Einen letzten Blick warf ich auf den Ortskern von Dorsten mit der schönen St. Agatha Kirche (Bildmitte) und der kleineren Johanneskirche (ganz links im Bild), dann flog ich zurück zum Landeplatz.
Ein besonderes Erlebnis war der Bussard, der mich mehrere Kilometer auf meinem Rückweg segelnd begleitete und nur von Zeit zu Zeit die Seite wechselte. Mal flog er links von mir, dann beschleunigte er und querte meine Route, um danach rechts von mir zu fliegen, dann wechselte er wieder nach links. Es war ein beeindruckendes Schauspiel!

Auf dem Bild ist gut zu sehen, wie wolkenverhangen der Himmel war, von der Sonne war weit und breit nichts zu sehen. Um so zufriedener bin ich mit der Leistung und den Ergebnissen des neuen Photoapparates.

Meine Landung war, dem Knie entsprechend, brauchbar. Kurz über dem Boden zog ich die Steuerleinen ganz durch und schaffte dadurch eine gute Vollbremsung. Zwar kam ich stehend auf dem Boden auf, doch die Standfestigkeit des linken Knies änderte diesen Zustand nach wenigen Schritten.

Aber diese Bilder entschädigen für alles!
Auf unserem Gemeindefest der Gemeinde Seliger Nikolaus Groß an der Bochumer St. Liboriuskirche am folgenden Wochenende, zu dem wir wieder unsere Rollenrutschbahn aufgebaut hatten, konnte ich die Schmerzen nicht mehr aushalten.

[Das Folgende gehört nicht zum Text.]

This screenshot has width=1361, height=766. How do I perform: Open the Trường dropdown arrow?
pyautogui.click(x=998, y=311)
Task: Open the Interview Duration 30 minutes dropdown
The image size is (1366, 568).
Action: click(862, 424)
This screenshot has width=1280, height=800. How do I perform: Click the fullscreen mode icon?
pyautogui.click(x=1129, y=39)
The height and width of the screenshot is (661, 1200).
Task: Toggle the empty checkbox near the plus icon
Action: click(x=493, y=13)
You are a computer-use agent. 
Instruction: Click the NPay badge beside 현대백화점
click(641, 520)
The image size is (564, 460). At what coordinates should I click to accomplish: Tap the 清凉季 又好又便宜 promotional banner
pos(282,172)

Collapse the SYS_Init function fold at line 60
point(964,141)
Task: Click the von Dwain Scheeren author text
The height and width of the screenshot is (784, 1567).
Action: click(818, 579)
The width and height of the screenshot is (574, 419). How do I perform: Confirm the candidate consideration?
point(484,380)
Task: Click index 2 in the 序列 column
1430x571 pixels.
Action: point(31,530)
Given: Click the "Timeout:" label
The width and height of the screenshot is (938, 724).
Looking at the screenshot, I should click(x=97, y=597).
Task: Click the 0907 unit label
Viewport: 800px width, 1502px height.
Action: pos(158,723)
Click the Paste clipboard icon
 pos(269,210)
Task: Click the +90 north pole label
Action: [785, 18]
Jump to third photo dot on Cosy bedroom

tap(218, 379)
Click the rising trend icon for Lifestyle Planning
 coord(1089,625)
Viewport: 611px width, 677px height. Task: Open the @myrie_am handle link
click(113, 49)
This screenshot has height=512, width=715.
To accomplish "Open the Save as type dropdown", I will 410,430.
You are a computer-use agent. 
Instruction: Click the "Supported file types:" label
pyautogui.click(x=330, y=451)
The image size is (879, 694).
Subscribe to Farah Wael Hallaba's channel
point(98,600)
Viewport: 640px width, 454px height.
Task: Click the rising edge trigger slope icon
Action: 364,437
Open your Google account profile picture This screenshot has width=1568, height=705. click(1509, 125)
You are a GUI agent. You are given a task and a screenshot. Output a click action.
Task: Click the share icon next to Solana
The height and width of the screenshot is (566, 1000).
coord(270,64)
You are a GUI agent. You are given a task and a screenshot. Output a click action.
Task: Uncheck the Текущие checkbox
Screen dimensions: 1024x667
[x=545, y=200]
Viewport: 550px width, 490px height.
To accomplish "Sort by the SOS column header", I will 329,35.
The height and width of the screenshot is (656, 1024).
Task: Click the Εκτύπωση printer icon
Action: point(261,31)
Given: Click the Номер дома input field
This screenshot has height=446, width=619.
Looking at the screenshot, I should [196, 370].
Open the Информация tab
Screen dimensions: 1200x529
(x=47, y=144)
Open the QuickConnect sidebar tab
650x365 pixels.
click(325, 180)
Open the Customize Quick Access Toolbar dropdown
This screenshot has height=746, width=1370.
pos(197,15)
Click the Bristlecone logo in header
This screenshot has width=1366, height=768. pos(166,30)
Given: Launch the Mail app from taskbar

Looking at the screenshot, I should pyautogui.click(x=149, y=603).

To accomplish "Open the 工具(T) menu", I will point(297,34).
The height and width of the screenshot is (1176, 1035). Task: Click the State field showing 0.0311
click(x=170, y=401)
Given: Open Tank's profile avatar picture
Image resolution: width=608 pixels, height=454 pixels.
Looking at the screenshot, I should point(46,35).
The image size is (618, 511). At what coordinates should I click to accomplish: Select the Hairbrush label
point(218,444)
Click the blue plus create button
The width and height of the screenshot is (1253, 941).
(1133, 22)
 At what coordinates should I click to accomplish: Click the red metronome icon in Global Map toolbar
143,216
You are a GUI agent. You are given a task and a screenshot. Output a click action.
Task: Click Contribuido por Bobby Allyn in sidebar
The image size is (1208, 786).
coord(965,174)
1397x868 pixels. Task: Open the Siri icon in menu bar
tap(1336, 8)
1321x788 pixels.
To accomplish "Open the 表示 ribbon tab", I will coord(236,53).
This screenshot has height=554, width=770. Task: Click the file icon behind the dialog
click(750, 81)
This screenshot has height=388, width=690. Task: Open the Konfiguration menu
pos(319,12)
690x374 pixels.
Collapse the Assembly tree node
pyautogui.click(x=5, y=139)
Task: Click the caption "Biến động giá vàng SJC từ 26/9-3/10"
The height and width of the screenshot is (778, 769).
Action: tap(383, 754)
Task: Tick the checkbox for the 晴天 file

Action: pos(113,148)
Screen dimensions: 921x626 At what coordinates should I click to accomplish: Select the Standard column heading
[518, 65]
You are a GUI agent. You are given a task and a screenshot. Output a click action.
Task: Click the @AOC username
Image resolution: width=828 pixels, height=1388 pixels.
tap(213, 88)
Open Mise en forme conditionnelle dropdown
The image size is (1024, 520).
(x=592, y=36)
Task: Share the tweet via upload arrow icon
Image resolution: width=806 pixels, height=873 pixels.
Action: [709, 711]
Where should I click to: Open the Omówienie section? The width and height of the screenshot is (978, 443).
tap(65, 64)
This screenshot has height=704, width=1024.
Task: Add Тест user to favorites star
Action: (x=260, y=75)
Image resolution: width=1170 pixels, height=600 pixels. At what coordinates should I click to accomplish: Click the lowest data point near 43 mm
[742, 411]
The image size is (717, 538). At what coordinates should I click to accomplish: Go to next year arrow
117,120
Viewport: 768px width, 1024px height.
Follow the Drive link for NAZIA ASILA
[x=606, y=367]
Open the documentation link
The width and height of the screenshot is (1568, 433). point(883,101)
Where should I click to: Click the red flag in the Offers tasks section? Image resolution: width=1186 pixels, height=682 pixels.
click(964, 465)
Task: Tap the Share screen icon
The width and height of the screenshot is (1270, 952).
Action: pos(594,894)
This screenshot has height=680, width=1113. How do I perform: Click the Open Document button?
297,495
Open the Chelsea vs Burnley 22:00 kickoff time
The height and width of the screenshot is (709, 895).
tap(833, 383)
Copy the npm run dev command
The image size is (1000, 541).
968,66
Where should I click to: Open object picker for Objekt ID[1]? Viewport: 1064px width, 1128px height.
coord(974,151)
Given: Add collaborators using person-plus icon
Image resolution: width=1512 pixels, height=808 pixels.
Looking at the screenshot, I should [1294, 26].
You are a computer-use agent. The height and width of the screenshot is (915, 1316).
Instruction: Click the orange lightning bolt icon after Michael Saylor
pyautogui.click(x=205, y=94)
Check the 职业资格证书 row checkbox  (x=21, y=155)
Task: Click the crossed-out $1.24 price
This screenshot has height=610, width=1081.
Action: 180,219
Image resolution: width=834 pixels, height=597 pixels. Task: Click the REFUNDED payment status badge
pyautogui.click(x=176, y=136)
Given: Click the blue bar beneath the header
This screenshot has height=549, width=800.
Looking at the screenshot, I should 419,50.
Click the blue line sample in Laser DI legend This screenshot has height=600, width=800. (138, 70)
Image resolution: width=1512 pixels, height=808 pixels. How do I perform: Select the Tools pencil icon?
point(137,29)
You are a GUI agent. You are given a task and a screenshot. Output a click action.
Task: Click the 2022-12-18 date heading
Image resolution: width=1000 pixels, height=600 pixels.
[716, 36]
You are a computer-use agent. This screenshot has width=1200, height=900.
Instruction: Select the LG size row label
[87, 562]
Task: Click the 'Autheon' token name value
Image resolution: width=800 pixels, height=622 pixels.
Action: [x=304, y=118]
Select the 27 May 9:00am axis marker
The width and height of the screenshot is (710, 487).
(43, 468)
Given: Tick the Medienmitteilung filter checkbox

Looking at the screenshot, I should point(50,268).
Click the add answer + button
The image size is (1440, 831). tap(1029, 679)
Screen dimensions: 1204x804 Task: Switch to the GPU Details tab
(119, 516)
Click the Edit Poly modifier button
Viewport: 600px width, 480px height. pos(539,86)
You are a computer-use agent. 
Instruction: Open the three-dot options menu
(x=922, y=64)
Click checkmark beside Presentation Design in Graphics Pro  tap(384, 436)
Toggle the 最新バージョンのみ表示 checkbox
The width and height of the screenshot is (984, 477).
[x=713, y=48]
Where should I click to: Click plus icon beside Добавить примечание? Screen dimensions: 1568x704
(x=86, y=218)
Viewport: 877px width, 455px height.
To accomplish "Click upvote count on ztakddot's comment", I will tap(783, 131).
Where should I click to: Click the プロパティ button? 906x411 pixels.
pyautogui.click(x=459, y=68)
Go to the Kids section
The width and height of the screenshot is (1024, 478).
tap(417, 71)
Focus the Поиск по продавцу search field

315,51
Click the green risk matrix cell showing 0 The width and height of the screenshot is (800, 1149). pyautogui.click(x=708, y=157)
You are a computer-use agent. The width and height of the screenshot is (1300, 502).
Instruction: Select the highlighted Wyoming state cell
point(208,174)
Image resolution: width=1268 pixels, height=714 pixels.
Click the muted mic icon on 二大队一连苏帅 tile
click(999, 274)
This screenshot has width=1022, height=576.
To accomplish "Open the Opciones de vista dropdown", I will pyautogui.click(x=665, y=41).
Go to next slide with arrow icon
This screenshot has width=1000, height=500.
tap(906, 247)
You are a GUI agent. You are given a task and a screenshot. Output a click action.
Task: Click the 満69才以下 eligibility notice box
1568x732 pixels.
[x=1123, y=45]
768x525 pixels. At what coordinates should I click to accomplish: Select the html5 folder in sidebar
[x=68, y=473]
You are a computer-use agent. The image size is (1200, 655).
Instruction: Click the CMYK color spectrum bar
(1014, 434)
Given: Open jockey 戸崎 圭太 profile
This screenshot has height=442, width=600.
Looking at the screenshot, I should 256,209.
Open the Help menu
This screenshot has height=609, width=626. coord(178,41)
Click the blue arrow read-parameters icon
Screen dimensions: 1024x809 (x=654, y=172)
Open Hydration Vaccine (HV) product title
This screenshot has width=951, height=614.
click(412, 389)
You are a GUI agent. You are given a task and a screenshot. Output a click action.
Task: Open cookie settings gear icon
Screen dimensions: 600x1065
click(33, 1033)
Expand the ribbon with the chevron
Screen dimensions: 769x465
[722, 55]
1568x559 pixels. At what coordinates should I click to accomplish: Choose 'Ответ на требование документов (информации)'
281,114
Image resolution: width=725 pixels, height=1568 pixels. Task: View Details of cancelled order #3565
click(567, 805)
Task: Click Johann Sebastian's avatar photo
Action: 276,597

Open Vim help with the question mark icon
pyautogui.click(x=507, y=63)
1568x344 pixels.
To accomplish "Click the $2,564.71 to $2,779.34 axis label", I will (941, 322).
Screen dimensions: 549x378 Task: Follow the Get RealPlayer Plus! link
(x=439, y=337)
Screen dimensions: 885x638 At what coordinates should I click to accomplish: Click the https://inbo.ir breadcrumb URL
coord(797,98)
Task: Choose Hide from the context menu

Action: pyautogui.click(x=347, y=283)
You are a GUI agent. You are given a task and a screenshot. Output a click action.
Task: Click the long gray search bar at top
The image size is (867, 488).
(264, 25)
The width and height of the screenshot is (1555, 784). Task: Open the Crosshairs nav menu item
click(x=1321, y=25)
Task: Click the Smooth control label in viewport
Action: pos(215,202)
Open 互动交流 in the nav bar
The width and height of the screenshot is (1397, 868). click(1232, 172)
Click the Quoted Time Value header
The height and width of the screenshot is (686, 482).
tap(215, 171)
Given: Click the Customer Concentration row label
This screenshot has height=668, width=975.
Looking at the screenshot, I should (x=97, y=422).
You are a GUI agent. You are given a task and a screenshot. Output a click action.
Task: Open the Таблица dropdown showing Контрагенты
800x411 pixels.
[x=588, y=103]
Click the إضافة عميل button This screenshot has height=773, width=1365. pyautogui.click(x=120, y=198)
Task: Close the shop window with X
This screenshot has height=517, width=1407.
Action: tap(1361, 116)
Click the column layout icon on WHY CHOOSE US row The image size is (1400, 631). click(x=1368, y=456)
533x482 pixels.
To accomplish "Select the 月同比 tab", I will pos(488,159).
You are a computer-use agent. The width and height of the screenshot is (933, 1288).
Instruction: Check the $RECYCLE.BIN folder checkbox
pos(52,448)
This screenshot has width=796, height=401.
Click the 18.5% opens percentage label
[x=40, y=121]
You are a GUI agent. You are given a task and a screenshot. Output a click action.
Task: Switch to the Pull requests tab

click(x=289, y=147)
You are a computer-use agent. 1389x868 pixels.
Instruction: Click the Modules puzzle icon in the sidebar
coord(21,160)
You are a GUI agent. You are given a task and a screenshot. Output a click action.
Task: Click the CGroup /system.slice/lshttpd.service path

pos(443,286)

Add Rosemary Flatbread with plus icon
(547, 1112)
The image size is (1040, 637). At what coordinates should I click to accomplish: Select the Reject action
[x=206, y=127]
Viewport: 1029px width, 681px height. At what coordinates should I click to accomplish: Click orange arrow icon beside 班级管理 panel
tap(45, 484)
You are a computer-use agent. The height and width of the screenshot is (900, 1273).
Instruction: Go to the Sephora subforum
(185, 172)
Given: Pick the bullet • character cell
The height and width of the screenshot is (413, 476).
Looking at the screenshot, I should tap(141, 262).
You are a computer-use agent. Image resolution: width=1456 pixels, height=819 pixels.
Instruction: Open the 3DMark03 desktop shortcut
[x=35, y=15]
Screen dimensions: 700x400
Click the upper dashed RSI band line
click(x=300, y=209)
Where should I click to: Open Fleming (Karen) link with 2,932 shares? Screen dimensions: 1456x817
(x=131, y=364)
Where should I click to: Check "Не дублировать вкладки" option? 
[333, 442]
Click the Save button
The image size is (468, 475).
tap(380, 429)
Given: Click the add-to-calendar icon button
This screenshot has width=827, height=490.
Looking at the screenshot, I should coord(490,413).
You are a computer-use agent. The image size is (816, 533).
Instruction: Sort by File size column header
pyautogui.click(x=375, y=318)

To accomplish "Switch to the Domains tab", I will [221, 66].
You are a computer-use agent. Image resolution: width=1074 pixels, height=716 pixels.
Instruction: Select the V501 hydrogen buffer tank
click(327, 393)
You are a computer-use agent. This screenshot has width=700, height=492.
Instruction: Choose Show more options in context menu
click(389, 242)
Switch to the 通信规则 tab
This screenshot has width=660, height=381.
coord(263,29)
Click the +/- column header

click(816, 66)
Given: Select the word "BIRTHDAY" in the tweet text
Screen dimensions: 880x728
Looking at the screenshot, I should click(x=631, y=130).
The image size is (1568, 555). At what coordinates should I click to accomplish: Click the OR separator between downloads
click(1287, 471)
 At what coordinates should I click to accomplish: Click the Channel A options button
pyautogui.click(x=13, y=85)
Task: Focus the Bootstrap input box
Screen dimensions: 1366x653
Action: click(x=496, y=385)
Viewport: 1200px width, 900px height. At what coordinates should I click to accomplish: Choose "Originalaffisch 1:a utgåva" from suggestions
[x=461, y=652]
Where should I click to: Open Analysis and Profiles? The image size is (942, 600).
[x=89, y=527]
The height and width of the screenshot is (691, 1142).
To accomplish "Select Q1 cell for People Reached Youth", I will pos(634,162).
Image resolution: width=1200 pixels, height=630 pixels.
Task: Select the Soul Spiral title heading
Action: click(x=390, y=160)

Am Abend wurde mir eine Innenbandzerrung diagnostiziert und eine schmerzstillende Salbe aufgetragen, sowie ein paar Schmerztabletten ausgehändigt. Das war wohl das erste Mal in meiner nun zehnjährigen Fliegerlaufbahn (fast, nur um zwei Tage versetzt, auf den Tag genau vor zehn Jahren hatte ich meinen ersten Höhenflug am Tegelberg), dass ich nach einem Flug einen Arzt konsultieren musste.